The result of a cross product is a vector. The length of a vector is expressed in modulus: |M|=|r|·|F|·sinφ, where φ is the angle between r and F. The vector M is orthogonal to both the vector r and the vector F: M⊥r, M⊥F.
The vector M is directed in such a way that the triple of vectors r, F, M is right. How to determine that the triple of vectors is right? Imagine that you (your eye) are at the end of the third vector and look at the other two vectors. If the shortest transition from the first vector to the second seems to be counter-clockwise, this is a right triple of vectors. Otherwise, you are dealing with a left three.
So, align the beginnings of the vectors r and F. This can be done by parallel transfer of the vector F to the point Q. Now draw an axis perpendicular to the plane of the vectors r and F through the same point. This axis will be perpendicular to the vectors at once. Here, in principle, only two options are possible to direct the moment of force: up or down.
Try to direct the moment of force F up, draw a vector arrow on the axis. From this arrow, as it were, look at the vectors r and F (you can use the symbolic eye). You can mark the shortest transition from r to F with a rounded arrow. Is the triple of vectors r, F, M right? Does the arrow point in a counter-clockwise direction? If yes, then you are in the right direction for the moment of force F. If not, then you need to change the direction to the opposite.

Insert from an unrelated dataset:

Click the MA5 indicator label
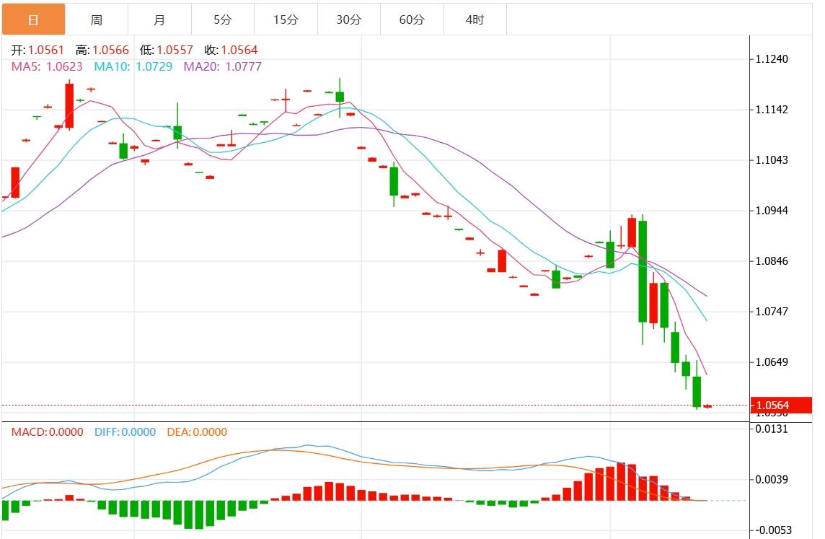825x539 pixels. coord(47,66)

You can also determine the direction of the moment of force using the right hand rule. Align your index finger with the radius vector. Align the middle finger with the force vector. From the end of the thumb up, look at two vectors. If the transition from the index to the middle finger is counterclockwise, then the direction of the moment of force coincides with the direction that the thumb points. If the transition is clockwise, then the direction of the moment of force is opposite to it.

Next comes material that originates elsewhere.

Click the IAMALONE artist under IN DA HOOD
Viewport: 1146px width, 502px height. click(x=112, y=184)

The gimlet rule is very similar to the hand rule. With four fingers of your right hand, as it were, rotate the screw from r to F. The vector product will have the direction in which the gimlet is twisted during such a mental rotation.
Now let the point Q be located on the same line that contains the force vector F. Then the radius vector and the force vector will be collinear. In this case, their vector product degenerates into a zero vector and is represented by a dot. The null vector has no specific direction, but is considered to be co-directional with any other vector.
To correctly calculate the action of a force rotating a body, determine the point of its application and the distance from this point to the axis of rotation. This is important for determining the technical characteristics of various mechanisms. The torque of an engine can be calculated if its power and speed are known.
You will need
- Ruler, dynamometer, tachometer, tester, teslameter.
Instruction
Determine the point or axis around which the body. Find the point of application of the force. Connect the point of application of the force and the point of rotation, or lower the perpendicular to the axis of rotation. Measure this distance, it is the "shoulder of power". Measure in meters. Measure the force in newtons using a dynamometer. Measure the angle between the shoulder and the force vector. To calculate the torque, find the product of the force and the sine of the angle between them M=F r sin(α). The result is in newtons per meter.